Um número recorde de 1,5 mil migrantes, principalmente da Somália e de outras regiões da África, morreram tentando chegar à costa européia em 2011 e a odisséia mortal continua para muitos que partem da Líbia, disse na terça-feira o Alto Comissariado das Nações Unidas para os Refugiados (Acnur).

A agência informou que os levantes populares na Tunísia e na Líbia levaram mais pessoas a fugir no ano passado, incluindo migrantes da região subsaariana que trabalhavam no Norte da África, depois que medidas mais severas na fronteira haviam reduzido drasticamente as chegadas à Europa em 2009 e 2010.

"Isso faz de 2011 o ano mais mortal para esta região desde que o Acnur começou a registrar essas estatísticas em 2006", disse à imprensa Sybella Wilkes, porta-voz do Acnur.

O número da agência da Organização das Nações Unidas (ONU) é uma estimativa que inclui pessoas de 15 nacionalidades que se afogaram ou desapareceram no Mar Mediterrâneo, que separa a Europa da África.

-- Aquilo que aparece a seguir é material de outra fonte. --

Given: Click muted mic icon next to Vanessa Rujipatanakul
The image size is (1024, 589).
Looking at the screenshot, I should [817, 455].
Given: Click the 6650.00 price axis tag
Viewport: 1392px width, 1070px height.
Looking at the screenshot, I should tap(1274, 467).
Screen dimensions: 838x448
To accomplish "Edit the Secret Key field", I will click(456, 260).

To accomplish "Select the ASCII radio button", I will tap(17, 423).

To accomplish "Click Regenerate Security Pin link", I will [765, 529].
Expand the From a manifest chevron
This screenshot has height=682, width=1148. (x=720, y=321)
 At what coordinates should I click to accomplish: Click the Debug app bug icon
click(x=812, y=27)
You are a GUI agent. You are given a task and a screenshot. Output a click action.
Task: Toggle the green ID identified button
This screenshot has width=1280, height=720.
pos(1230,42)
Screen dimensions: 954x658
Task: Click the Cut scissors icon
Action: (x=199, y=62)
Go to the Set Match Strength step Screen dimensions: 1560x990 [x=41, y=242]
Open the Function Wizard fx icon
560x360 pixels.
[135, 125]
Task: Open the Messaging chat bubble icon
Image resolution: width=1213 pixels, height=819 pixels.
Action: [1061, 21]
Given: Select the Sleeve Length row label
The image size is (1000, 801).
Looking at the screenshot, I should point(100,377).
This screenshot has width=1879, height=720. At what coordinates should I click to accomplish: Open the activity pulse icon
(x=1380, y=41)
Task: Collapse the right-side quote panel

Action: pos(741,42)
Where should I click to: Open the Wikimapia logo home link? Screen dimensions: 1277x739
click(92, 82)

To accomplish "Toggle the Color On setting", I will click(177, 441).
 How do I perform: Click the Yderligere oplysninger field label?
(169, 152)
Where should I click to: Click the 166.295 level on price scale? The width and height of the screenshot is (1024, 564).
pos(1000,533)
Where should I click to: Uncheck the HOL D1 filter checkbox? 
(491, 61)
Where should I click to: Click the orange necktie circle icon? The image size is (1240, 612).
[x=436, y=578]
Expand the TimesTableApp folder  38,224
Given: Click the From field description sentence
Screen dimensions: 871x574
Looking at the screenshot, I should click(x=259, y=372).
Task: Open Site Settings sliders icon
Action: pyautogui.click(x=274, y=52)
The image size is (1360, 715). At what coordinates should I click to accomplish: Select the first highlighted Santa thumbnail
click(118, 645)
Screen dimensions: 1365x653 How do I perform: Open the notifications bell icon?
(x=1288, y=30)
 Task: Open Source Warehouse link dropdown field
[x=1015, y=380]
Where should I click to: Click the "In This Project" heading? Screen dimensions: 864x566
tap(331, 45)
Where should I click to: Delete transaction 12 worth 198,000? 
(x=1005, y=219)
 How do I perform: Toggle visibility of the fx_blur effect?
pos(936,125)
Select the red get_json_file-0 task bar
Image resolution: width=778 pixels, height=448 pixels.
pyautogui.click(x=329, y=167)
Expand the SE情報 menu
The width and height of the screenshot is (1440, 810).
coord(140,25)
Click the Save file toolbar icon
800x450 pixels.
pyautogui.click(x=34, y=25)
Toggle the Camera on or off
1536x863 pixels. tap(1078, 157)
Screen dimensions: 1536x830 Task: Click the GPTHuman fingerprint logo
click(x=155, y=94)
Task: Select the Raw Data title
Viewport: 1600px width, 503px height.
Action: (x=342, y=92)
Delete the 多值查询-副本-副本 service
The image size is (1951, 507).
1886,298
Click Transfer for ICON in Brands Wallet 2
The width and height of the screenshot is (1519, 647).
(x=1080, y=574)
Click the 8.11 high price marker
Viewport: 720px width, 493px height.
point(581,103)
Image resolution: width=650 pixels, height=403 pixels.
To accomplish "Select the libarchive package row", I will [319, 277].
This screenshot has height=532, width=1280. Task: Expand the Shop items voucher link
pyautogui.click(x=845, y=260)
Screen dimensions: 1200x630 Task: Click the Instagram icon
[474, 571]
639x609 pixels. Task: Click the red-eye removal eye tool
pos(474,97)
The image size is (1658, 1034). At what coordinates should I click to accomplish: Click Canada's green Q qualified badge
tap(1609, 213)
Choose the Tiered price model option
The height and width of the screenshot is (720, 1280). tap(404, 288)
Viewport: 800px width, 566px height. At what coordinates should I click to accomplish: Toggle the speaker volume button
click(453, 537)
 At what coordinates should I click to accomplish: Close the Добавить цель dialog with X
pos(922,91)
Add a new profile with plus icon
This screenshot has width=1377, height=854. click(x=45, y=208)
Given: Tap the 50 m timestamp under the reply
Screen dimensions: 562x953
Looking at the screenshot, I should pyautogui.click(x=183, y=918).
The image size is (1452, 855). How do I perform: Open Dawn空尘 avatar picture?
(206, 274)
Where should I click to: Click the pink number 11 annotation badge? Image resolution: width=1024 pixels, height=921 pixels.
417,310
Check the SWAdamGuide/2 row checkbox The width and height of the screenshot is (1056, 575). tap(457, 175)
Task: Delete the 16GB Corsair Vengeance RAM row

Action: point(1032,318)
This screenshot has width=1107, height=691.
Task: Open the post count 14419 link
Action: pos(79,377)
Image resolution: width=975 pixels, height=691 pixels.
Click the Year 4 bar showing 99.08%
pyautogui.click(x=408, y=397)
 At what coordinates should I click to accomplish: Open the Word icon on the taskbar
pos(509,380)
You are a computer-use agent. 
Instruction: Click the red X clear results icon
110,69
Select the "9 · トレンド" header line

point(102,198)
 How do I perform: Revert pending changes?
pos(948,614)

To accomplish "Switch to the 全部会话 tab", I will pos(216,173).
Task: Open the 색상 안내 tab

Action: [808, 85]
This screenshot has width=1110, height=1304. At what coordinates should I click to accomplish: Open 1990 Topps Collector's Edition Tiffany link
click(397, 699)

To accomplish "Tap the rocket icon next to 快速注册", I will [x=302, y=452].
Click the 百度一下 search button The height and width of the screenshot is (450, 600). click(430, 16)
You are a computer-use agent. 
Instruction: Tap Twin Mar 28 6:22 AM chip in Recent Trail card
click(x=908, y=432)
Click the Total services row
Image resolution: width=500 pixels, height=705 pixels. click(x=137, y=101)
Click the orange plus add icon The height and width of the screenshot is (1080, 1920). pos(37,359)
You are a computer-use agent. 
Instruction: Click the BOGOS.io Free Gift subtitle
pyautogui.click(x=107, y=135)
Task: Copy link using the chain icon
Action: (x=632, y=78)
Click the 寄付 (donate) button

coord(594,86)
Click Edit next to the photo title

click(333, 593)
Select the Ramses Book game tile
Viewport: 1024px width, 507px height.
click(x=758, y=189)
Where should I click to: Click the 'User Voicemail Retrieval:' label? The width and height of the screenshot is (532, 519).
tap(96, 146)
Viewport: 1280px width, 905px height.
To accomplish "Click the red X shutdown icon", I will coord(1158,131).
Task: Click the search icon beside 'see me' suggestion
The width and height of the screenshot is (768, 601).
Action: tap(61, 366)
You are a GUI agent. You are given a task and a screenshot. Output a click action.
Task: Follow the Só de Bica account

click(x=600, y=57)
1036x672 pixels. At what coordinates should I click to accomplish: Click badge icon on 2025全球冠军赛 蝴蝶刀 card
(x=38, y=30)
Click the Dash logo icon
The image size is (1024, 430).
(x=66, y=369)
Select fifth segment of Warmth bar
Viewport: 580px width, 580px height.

Mais de 58 mil pessoas chegaram à Europa pelo mar no ano passado, também um recorde. Entre elas estão 56 mil - metade deles tunisianos - que chegaram à Itália, afirmou Wilkes. Malta e Grécia receberam 1.574 e 1.030 pessoas, respectivamente, pelo mar.

"A maioria era de migrantes e não buscavam asilo", afirmou ela.

Além disso, 55 mil migrantes "irregulares" atravessaram a fronteira terrestre entre a Grécia e a Turquia em Evros no ano passado, de acordo com números do governo grego.